• **Tu tarea**:
Vuelve a escribir sin cambios las líneas del listado, empezando por la que contiene "Screen dimensions: 761x563" y siguiendo hasta el final del listado, ambas incluidas.

• **Material extraído**:
^^^^

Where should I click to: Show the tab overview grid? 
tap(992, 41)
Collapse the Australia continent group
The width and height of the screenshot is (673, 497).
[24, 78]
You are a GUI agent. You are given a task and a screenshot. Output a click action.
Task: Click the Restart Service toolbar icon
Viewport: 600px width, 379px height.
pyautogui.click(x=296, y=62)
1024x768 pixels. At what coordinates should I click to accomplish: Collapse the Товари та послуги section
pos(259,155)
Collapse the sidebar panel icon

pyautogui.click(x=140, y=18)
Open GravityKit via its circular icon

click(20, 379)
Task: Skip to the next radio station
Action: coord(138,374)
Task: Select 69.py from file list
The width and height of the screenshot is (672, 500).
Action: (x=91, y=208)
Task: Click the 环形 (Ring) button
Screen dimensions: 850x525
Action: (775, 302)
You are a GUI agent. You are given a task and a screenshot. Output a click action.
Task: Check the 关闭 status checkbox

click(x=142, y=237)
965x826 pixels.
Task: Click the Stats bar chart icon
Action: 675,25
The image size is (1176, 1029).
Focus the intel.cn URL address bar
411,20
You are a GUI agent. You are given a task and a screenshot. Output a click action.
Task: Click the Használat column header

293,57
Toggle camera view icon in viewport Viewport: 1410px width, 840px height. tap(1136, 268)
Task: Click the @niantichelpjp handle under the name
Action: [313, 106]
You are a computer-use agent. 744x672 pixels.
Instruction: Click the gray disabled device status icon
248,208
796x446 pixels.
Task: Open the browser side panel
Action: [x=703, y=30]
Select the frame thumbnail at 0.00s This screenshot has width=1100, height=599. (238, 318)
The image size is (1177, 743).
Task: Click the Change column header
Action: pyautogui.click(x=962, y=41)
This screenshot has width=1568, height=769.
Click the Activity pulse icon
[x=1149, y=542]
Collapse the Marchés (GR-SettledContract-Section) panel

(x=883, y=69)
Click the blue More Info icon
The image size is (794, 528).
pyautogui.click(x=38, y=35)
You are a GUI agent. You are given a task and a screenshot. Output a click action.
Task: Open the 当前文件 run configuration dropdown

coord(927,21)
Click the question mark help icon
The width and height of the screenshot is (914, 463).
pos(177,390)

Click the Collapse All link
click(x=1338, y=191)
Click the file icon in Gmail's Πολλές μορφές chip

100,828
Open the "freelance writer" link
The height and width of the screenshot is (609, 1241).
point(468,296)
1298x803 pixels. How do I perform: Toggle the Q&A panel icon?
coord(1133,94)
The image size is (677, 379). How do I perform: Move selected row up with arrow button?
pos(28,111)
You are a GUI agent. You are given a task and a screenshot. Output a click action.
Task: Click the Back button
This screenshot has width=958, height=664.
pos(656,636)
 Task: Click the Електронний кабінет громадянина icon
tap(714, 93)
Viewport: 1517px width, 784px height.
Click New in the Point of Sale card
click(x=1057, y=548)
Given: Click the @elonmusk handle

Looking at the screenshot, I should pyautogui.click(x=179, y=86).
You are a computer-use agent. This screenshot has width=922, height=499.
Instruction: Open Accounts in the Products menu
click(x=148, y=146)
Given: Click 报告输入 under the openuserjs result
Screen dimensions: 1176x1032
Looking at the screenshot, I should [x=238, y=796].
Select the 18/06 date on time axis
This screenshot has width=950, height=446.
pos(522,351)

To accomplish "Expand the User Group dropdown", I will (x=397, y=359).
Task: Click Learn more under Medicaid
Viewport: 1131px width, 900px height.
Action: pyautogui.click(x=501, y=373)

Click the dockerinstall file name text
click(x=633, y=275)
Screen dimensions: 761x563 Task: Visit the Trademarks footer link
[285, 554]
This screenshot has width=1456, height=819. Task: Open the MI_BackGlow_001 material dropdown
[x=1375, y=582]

^^^^

• **Respuesta completa**:
Screen dimensions: 761x563 Task: Visit the Trademarks footer link
[285, 554]
This screenshot has width=1456, height=819. Task: Open the MI_BackGlow_001 material dropdown
[x=1375, y=582]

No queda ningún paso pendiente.